### TEXT SHOWN
○ ○ ○ ○ ○ ○ ○
Article ID | Journal | Published Year | Pages | File Type |
---|---|---|---|---|
2566326 | Progress in Neuro-Psychopharmacology and Biological Psychiatry | 2007 | 7 Pages |
Evidence has supported a role for serotonin system dysfunction in the pathogenesis of the obsessive–compulsive disorder (OCD). Many studies examined the association between OCD and a functional polymorphism of the serotonin transporter gene promoter (5-HTTLPR) but yielded inconsistent results. Current study aimed to determine conclusively whether there is an association by using a meta-analytic method. Over 3000 subjects from 13 independent case-control association studies were included in the analysis. By using random effects model, data from these studies were pooled to compare the genotypes and allelic distribution of the 5-HTTLPR polymorphism between OCD patients and control subjects. In the analysis, OCD was found to be associated with the SS homozygous genotype (OR = 1.21, p = 0.04), but was inversely associated with the LS heterozygous genotype (OR = 0.79, p = 0.03). No association with the LL homozygous genotype or the allelic distribution was found. These results suggest that variations of the serotonin transporter gene influence the risk of OCD, but their functional roles in the pathogenesis of OCD need to be elucidated.
○ ○ ○ ○ ○ ○ ○
### ENTRIES SUPPLIED
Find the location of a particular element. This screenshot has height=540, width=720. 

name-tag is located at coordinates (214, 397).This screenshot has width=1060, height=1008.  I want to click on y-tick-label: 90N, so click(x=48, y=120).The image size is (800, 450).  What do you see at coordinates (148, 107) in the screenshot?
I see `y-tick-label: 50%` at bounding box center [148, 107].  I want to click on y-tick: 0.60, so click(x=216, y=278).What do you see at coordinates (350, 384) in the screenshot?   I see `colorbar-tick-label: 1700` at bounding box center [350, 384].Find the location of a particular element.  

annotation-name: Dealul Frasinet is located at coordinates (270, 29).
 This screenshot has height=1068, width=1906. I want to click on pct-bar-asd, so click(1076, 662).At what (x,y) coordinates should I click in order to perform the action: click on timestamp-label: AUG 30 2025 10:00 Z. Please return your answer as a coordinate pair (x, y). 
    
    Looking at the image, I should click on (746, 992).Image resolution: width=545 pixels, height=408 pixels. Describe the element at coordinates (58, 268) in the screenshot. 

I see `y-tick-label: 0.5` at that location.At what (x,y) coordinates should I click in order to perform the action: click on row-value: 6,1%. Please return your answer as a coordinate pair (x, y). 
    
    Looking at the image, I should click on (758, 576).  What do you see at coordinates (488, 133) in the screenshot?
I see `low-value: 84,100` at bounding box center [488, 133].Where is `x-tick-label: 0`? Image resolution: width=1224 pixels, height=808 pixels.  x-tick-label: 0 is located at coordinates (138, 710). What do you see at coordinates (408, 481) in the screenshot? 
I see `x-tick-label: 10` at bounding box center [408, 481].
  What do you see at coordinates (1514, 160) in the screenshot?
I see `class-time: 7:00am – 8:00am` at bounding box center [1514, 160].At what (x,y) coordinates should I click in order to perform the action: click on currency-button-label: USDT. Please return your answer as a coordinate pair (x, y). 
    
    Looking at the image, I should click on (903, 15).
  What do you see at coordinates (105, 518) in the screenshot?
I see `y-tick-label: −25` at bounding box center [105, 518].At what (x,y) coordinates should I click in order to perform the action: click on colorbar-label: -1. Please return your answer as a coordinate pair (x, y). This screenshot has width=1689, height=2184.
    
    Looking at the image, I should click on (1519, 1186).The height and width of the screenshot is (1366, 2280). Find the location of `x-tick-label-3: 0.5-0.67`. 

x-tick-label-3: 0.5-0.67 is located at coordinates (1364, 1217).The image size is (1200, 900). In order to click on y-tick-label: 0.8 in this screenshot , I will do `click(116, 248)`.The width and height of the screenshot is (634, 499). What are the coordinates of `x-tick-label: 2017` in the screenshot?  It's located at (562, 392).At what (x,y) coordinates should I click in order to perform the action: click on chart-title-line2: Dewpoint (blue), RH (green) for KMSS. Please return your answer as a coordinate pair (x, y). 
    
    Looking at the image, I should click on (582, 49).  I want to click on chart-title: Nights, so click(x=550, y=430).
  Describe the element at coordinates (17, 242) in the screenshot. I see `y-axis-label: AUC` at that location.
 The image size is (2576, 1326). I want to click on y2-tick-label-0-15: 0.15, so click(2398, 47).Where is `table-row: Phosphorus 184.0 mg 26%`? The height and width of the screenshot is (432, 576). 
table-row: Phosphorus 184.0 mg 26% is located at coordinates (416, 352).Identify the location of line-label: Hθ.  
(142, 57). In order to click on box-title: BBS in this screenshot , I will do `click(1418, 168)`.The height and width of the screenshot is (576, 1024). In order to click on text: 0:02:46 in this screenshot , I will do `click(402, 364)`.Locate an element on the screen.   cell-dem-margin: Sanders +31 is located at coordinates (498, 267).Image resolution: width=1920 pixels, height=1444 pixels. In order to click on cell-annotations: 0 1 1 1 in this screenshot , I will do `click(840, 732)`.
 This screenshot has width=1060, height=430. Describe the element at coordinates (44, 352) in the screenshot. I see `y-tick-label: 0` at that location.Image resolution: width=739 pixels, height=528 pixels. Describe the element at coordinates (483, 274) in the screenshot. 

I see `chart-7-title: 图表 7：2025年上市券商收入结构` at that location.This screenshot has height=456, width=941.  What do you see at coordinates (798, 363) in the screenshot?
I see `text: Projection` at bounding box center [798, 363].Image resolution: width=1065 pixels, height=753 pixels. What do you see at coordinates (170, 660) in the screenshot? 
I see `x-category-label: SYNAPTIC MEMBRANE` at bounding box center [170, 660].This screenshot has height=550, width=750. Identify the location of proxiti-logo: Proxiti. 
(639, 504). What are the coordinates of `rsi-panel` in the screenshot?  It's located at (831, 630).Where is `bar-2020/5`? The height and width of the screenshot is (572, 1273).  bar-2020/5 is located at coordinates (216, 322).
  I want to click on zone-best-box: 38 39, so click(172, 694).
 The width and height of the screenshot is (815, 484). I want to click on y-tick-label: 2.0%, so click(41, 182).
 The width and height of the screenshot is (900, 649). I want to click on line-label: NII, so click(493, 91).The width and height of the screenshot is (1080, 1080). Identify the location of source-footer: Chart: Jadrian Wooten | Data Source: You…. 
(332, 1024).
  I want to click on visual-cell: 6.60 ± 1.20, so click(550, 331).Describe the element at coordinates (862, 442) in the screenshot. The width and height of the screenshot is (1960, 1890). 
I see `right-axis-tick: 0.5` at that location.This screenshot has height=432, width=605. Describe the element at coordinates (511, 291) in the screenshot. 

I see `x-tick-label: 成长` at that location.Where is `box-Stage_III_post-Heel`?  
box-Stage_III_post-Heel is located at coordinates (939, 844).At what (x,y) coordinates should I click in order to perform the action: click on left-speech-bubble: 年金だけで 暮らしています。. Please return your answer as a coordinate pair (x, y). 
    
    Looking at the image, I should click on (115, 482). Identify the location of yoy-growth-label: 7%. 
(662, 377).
○ ○ ○ ○ ○ ○ ○
### YOUR TASK
In the text on OCD and the serotonin transporter gene, what odds ratio was reported for the association between OCD and the SS homozygous genotype?

### RESPONSE AREA
OR = 1.21 (p = 0.04)